Canada’s reverse mortgage balance has reached a new record high of $3.72 billion in May 2019, according to latest OSFI figures.
Despite a relatively slower annual rate of growth – a still-strong 27.63%, compared to the 28.15% level in April – this was still a considerable increase, ensuring that reverse mortgages “are still one of the fastest growing segments of debt.”
“The 1.58% monthly gain for the month is the third largest increase for the month in the past seven years. The 12-month change is the second largest for May over that time period as well,” Better Dwelling explained in its review of the OSFI numbers.
“The new record for reverse mortgage debt isn’t surprising, but the growth rate is huge. High interest rates with a lack of payments means the balance is expected to grow,” the analysis added, noting that at current trends, the balance would likely double its pace of growth every 36 months or so.
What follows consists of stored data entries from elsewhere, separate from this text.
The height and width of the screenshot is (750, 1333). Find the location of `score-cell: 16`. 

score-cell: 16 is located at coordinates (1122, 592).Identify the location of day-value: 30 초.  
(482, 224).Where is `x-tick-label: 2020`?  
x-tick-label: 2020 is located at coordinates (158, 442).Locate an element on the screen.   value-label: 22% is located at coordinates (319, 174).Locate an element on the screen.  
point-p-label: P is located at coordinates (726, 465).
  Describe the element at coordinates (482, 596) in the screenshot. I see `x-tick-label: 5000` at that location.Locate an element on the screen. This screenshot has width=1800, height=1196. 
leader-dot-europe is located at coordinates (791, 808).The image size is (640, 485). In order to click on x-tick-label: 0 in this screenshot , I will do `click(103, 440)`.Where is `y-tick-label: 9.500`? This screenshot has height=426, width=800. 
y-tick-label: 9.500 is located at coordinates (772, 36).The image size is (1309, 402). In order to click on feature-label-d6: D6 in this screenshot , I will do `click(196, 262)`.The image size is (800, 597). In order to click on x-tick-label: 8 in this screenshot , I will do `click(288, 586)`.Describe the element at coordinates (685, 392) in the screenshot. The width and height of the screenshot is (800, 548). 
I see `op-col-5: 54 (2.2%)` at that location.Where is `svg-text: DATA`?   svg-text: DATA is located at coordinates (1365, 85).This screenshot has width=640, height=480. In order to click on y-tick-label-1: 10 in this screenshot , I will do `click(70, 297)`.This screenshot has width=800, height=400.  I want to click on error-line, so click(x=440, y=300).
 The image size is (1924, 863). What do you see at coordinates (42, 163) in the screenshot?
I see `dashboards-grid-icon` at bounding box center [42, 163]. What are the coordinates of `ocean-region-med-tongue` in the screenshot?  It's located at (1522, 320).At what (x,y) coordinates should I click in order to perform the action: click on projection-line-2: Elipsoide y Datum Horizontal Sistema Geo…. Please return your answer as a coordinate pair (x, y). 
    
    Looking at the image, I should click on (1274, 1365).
During the same month, the national balance of loans secured by residential property also reached an unprecedented $301.18 billion.
At 0.08% month-over-month, this increase was much smaller than average. However, when looked at an annual basis, the 5.73% growth from May 2018 was actually the second largest for that month in roughly seven years.
Of the overall home equity volume, fully $268.56 billion went into personal loans, likely pointing to a much increased incidence of borrowing to pay other bills. This was a 0.06% increase month-over-month, and 4.58% year-over-year.